■ To do ■
Copy out every line below that contains the string "Where", matching case exactly.

═════ Records provided ═════

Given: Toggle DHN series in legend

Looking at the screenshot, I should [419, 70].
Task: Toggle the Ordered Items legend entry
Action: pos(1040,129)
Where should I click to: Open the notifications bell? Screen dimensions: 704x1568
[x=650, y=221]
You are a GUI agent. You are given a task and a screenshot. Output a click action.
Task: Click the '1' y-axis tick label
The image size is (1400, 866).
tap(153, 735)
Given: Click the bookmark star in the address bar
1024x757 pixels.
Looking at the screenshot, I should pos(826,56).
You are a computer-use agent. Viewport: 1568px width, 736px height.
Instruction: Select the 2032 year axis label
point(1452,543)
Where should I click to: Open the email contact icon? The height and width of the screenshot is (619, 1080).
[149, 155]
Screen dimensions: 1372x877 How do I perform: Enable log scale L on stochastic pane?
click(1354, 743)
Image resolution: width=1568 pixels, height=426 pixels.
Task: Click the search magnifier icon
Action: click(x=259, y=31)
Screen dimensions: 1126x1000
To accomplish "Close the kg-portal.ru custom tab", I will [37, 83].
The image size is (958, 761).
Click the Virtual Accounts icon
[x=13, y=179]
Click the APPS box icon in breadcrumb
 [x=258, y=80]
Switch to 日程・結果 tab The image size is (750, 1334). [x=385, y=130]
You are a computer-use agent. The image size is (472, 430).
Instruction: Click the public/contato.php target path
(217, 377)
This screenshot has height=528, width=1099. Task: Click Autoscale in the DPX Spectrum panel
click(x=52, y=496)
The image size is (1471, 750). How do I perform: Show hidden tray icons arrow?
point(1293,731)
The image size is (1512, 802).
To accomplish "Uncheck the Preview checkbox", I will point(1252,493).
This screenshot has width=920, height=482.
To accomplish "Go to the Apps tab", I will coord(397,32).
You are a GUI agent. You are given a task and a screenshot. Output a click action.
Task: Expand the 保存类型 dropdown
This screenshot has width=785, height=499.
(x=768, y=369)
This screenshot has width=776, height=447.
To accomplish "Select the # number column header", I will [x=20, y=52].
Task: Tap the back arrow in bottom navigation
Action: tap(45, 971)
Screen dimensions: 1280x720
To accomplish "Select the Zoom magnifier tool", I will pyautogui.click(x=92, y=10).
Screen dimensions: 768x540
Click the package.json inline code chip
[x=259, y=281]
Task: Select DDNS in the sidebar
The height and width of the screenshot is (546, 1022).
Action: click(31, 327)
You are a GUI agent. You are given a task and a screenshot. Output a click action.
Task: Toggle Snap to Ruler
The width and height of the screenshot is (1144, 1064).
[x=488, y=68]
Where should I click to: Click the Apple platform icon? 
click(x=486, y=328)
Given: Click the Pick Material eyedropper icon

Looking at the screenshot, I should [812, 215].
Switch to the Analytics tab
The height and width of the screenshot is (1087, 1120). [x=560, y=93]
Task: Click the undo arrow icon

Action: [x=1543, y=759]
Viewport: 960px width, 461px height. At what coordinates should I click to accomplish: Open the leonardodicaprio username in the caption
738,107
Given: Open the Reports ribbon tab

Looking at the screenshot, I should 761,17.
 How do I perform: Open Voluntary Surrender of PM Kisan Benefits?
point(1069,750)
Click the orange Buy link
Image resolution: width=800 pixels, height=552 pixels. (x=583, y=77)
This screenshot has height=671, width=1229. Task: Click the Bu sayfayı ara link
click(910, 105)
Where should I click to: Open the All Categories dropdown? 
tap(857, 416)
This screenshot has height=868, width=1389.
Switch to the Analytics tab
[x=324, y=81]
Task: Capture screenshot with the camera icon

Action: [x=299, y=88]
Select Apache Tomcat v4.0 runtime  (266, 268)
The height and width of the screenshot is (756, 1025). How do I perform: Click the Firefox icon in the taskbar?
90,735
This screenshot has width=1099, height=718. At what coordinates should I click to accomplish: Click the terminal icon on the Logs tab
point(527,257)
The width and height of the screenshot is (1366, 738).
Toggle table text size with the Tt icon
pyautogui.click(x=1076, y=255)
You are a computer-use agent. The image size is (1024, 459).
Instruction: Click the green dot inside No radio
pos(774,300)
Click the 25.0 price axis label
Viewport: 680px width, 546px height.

═════

■ Answer to this exercise ■
Where should I click to: Open the notifications bell? Screen dimensions: 704x1568
Where should I click to: Open the email contact icon? The height and width of the screenshot is (619, 1080).
Where should I click to: Click the Apple platform icon? 
Where should I click to: Open the All Categories dropdown? 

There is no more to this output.